Navin: Strong themes are emerging from the data. Daytime versus prime time, news, sports, comedy, live, debates — interesting trends are emerging that will drive media spend in the future.

Daytime soaps and news, family/kids programming are generally consumed live, as are sports and news of course.

The challenges are in dramas, especially in the first two seasons of a new show as the audience develops. There is more cross-platform viewing and time shifting, and therefore ad skipping. But should that drama become more popular over time, and as it becomes a water-cooler conversation topic, live viewership starts to build as viewers are more concerned about spoiler alerts. By season five of a good show, the live audience grows significantly.

Weisler: How do you see ads performing across platforms with your data?

Navin: Most of our clients are advertisers. Our data typically helps prove that TV advertising by itself reaches the most people with a story that builds brand awareness.

With the addition of digital advertising reaching the same audience on TV, we see that 1+1=3. When someone has seen the brand on both TV and digital, there is dramatically more brand recall, engagement and conversion. Our data helps segment the audience between TV exposed and unexplored, and then makes these segments addressable with the right strategy.

Weisler: How do you keep ahead of the data trends?

Navin: First and foremost, we are a company with an engineering focus.
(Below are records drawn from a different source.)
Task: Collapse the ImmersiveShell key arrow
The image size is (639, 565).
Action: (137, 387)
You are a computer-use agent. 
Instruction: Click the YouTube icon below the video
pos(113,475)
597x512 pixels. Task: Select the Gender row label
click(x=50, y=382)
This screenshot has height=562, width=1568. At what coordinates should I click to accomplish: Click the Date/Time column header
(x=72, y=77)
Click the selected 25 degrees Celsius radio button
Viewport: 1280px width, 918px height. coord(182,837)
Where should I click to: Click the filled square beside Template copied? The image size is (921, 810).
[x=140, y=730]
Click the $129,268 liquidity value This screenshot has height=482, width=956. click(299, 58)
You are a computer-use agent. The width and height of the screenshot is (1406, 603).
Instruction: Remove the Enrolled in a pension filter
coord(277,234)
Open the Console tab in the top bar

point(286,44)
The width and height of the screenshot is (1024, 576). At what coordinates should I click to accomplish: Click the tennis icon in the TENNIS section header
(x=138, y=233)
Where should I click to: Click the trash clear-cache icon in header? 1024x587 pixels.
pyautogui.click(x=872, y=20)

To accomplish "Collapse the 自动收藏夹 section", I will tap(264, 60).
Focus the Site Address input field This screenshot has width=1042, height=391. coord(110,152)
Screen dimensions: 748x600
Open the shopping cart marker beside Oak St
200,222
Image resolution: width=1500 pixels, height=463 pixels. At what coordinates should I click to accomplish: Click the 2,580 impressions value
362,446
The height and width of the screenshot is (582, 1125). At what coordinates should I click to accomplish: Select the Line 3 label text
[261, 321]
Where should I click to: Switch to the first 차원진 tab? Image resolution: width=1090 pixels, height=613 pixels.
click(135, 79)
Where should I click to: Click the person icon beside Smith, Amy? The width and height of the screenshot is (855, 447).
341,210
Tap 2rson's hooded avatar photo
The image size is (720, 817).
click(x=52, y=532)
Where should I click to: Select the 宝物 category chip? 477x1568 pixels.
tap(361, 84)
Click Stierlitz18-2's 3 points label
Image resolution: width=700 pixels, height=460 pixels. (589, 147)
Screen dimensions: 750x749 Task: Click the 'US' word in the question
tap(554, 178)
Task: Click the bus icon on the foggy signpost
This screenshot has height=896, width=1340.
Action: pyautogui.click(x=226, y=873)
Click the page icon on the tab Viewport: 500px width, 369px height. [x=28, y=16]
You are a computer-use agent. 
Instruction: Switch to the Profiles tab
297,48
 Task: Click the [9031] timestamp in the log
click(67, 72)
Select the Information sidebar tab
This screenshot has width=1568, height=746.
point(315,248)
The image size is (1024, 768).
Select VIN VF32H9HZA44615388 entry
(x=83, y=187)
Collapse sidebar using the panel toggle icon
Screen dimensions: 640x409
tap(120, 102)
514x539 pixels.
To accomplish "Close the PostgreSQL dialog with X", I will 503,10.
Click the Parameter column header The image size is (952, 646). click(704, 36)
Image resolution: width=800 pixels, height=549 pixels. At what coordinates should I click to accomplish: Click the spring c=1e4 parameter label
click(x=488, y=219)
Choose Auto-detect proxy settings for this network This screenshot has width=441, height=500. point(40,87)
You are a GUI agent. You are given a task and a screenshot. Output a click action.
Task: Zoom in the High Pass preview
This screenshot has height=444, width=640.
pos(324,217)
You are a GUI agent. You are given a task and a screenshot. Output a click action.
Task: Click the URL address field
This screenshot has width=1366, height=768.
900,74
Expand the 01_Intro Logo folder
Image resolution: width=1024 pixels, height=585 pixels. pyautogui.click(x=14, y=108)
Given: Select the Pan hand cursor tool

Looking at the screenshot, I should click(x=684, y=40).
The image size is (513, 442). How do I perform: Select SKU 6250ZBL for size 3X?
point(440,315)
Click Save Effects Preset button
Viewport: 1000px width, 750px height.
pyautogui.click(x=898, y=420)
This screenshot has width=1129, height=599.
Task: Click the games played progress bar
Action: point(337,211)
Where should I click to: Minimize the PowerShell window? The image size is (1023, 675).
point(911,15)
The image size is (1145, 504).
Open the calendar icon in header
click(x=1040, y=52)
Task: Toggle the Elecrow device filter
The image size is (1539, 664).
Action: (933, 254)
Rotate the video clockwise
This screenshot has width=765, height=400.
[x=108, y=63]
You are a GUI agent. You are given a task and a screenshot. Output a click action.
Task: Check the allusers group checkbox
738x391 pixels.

We have about three engineers for every one salesperson, and that ratio works really well for keeping our innovation engine running strong. We can keep pushing the envelope as to what is possible, and a singular focus on device-level data is helpful.

Device-level data will become the currency of the future because it is NOT tied to any particular content delivery mechanism.

To measure over-the-air TV 40 years ago, we used a meter. To measure 500 channels on cable TV, we shifted to cable set-top0box data.

Now, with OTT services, connected TV devices, DVRs, TV Everywhere apps, traditional measurement won’t suffice. Content recognition across connected devices generates data that much more accurately describes the highly fragmented media landscape we live in today. It also becomes the foundation for highly precise audience segmentation, as well as deterministic attribution models.

Weisler: Where do you see the media industry going in the next five years?

Navin: We absolutely believe that the consumer landscape will be much more fragmented in the future than it is today. Consumers have absolute control over their media, and fragmentation is the new normal.

The measurement challenge will be more pronounced, and the methodology surrounding C3 viewership, with audiences described by age and gender brackets will start to feel inadequate. Media will be described much more precisely in the future, and TV advertising will be priced on a performance basis across every screen the consumer has available to consume video.

3 comments about "The Secrets Of Ad Avoidance: Q&A With Samba's Ashwin Navin".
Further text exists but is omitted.